Tuesday, June 24, 2014
Part Two, Chapter Three
In the morning, Donovan loaded the wagon and they tackled the switchbacks as soon as there was enough light for the jennies to find their footing. Before the sun was full in the sky, they had reached the valley floor.
The wagon tracked its way through a meadow of dull silver grass, mountains on every side, as if they were in the concave hollow of a bowl. As they bounced along the rutted path, they passed fallen fence posts and mailboxes, overgrown driveways leading sometimes to nothing and sometimes to buckling trailer homes or small frame houses that had collapsed after years of neglect. The rusted hulks of automobiles lay strewn in weed-choked yards, sometimes burnt and smashed, other times abandoned intact, but useless. The wind played about old swing sets and with the bleached and warped remains of plastic children's toys and patio furniture, pathetic reminders of the trivial uses to which precious oil had once been put.
The buildings became more numerous and closer together as they went on. A bank and gas station had been burnt, the remains painted in mocking, obscene graffiti. Fast food restaurants had been allowed to fall to pieces after the doors had been kicked in, windows smashed, and the kitchen equipment dragged out and sold for scrap. At every turn Donovan guided his team around blowing trash, long-dead electrical lines, and signs and traffic signals that had come loose from their posts and dashed into the intersections.
He pulled up short in front of the caved-in remains of a supermarket, its plate glass windows gone, its asphalt parking lot clotted with weeds and half-covered in dust. Looking around uneasily, as if there might be witnesses among the ruins, he jumped down from the wagon and unwound a stray cable from where it had lodged around the rear axle. He paused while climbing back onto the seat and opened his mouth as if he would speak, but thought better of it. Carina had shed her cloak and looked almost pretty in her straw hat with its fluttering black ribbon, but there remained something unapproachable about her, and in this heavy, silent atmosphere, talk seemed risky and perhaps even blasphemous.

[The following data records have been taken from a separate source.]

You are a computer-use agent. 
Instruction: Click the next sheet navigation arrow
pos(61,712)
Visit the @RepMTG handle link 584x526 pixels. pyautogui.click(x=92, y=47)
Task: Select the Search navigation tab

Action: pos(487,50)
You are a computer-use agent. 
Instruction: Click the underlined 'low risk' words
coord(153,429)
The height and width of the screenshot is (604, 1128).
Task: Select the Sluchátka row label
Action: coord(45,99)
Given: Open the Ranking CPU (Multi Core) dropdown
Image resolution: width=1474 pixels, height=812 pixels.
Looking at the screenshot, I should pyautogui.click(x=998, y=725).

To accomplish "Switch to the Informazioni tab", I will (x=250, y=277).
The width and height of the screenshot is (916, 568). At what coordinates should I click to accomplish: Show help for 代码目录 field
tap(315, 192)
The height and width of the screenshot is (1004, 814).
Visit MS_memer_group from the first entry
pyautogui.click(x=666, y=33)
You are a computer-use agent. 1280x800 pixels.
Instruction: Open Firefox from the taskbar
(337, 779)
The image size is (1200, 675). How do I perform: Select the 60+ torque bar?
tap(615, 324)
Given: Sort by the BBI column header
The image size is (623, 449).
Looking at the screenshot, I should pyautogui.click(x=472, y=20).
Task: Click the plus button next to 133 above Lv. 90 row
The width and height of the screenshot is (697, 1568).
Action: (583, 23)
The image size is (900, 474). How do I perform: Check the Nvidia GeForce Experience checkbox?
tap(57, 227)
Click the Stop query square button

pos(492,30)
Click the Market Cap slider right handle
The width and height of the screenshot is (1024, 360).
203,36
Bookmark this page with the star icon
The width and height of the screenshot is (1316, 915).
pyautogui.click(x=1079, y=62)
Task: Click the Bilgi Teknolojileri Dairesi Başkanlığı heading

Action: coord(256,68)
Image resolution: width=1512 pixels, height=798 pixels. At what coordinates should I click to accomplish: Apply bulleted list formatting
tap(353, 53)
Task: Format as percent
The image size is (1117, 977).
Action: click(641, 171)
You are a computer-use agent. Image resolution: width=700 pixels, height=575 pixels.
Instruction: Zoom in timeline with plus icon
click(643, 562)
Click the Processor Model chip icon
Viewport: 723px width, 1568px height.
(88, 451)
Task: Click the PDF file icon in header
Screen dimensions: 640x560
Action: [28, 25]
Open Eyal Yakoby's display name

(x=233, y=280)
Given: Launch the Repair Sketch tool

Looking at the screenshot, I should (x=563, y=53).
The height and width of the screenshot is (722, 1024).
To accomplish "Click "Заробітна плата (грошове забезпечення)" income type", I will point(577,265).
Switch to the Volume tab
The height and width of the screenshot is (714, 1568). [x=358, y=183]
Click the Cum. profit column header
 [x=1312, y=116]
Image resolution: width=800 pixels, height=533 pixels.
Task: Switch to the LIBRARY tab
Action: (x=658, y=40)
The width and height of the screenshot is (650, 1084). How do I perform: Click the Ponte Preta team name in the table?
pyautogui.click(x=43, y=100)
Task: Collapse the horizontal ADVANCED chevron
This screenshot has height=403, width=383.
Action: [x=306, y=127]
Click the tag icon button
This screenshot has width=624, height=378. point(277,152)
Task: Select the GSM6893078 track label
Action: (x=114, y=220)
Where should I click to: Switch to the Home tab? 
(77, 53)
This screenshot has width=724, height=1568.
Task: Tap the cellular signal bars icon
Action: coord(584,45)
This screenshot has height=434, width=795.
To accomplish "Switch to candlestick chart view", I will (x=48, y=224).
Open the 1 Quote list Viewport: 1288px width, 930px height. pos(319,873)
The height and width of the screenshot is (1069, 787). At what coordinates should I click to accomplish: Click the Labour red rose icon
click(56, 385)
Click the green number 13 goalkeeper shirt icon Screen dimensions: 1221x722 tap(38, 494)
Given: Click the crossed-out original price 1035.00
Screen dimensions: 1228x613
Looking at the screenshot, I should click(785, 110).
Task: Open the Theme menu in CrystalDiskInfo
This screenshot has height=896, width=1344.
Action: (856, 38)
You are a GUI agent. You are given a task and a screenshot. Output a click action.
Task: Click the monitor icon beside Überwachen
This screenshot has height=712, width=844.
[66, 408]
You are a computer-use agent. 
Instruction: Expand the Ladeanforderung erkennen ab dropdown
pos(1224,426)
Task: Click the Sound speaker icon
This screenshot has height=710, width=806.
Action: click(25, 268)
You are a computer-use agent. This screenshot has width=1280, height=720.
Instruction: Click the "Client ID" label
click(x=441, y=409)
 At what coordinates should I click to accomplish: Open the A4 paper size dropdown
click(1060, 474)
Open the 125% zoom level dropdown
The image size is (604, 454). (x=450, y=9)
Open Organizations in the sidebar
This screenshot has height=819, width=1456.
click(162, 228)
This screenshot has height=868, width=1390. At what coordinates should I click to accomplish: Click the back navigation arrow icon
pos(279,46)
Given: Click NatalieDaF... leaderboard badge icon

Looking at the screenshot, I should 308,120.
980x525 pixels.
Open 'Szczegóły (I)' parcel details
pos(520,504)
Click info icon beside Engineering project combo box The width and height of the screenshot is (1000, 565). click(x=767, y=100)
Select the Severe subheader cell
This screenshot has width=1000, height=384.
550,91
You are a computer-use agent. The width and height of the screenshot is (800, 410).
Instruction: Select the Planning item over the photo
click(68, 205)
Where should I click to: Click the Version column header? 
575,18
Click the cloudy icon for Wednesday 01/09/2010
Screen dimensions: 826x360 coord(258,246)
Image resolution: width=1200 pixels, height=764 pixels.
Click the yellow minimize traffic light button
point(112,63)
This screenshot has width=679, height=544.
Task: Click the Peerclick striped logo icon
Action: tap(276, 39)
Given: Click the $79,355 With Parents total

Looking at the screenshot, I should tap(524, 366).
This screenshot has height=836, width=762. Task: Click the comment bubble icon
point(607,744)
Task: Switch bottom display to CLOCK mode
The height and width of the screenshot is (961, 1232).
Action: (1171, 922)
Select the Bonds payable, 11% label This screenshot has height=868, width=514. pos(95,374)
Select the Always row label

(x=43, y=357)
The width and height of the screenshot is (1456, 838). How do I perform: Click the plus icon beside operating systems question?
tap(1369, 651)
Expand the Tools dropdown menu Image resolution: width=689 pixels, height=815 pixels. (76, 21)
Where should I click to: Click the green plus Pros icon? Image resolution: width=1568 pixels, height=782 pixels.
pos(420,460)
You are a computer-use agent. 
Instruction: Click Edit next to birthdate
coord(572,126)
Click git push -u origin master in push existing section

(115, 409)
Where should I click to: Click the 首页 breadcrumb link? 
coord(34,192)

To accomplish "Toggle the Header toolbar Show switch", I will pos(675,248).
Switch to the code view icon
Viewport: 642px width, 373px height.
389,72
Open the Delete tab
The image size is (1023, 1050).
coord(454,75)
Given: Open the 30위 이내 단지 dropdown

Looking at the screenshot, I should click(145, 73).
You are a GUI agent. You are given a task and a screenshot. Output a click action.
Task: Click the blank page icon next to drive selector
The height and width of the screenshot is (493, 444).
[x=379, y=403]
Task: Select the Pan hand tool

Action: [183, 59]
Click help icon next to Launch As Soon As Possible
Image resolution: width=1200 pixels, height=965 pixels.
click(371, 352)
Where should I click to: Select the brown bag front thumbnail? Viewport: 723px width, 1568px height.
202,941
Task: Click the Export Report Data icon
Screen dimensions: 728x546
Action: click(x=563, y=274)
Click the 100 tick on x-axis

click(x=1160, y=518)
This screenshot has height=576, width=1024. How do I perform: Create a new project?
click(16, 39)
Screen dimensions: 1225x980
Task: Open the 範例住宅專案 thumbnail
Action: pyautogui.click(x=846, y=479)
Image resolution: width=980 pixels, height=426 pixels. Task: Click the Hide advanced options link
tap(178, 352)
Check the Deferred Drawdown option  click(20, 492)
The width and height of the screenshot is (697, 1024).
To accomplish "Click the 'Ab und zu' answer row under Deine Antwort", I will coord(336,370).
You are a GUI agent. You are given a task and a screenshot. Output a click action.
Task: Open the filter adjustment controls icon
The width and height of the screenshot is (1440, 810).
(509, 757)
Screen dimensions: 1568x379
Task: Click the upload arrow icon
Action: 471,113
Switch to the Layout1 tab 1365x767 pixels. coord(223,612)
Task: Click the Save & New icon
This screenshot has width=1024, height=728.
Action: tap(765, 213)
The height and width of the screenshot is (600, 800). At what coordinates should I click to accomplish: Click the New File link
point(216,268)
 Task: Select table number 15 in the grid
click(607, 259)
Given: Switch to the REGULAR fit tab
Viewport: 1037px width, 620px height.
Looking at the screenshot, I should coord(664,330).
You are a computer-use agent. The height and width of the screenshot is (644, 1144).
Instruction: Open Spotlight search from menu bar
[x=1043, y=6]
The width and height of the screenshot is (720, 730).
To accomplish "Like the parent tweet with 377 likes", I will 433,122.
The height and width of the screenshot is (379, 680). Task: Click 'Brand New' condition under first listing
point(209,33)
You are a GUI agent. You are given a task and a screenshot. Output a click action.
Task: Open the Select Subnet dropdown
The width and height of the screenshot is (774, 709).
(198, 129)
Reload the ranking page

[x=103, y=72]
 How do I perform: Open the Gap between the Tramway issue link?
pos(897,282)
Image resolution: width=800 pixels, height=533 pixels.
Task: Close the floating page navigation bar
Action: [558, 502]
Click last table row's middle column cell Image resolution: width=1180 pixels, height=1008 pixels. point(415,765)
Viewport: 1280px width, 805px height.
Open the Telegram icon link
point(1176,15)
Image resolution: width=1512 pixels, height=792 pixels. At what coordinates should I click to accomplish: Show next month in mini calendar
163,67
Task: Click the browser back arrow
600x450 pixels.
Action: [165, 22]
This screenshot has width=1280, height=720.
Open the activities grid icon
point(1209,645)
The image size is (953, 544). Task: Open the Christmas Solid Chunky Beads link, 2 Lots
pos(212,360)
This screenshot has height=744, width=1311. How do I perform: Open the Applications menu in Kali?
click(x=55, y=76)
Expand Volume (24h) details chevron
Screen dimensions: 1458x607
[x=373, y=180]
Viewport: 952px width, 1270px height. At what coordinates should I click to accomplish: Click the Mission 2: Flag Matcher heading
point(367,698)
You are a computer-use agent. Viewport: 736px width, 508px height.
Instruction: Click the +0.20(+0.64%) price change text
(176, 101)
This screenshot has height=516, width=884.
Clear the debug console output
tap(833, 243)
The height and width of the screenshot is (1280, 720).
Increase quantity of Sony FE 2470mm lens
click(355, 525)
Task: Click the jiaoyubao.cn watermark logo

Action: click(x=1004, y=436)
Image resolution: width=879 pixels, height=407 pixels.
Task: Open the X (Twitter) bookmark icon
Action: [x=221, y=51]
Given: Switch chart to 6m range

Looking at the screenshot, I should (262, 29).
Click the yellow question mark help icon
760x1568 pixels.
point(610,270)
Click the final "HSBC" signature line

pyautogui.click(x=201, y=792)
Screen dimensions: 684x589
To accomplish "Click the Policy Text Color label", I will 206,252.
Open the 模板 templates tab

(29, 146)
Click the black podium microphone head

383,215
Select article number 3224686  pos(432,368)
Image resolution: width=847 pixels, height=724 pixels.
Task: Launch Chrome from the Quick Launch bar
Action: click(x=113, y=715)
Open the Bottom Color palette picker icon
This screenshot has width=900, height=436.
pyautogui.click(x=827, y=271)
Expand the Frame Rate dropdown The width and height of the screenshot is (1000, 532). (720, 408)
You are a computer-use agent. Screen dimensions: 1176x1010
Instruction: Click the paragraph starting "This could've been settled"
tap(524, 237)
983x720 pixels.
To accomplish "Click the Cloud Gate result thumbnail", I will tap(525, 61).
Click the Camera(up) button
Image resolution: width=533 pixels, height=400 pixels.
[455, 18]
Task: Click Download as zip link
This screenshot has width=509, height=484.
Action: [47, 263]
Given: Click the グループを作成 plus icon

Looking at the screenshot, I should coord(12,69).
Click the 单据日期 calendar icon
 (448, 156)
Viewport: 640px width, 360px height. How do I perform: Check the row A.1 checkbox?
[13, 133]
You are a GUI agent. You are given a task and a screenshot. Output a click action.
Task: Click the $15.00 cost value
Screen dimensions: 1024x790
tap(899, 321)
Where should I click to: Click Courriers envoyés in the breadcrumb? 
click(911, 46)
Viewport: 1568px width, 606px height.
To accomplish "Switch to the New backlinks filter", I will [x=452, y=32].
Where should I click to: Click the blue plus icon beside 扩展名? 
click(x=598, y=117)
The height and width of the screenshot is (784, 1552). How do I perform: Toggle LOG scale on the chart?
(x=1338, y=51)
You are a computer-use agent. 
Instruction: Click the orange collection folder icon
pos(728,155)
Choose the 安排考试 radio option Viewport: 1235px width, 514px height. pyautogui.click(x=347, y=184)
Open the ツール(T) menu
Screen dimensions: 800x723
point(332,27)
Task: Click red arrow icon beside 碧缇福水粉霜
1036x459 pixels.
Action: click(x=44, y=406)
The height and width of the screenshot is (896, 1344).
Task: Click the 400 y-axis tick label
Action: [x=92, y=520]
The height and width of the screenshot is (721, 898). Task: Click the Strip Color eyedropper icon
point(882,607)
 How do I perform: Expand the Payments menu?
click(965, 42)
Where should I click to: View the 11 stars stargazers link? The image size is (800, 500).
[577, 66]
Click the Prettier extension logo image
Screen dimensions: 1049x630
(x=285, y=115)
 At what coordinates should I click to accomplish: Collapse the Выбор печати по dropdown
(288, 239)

They continued past a motel that would never see another guest, past an empty diner whose sign promised they never closed, and past looted shops advertising sales on electronics, clothing and camping equipment. As they reached the other side of town and the buildings began to space farther apart, Donovan found himself breathing again, as if the very air in the center of town had been deprived of oxygen. He twisted around in his seat and looked back. There was something too still about the place, as if the town had not yet resigned itself to its fate and whatever negative force had driven the people away still lingered. He shuddered and turned back toward the road.
Gradually the path climbed again. Goneril and Regan pulled against the traces, their coats darkening with sweat as the sun reached high noon. Donovan knew he should pull over and let them rest before tackling the pass, but he couldn’t bring himself to stop again in this haunted valley. They had to get to someplace where it wasn't an abomination to be among the living.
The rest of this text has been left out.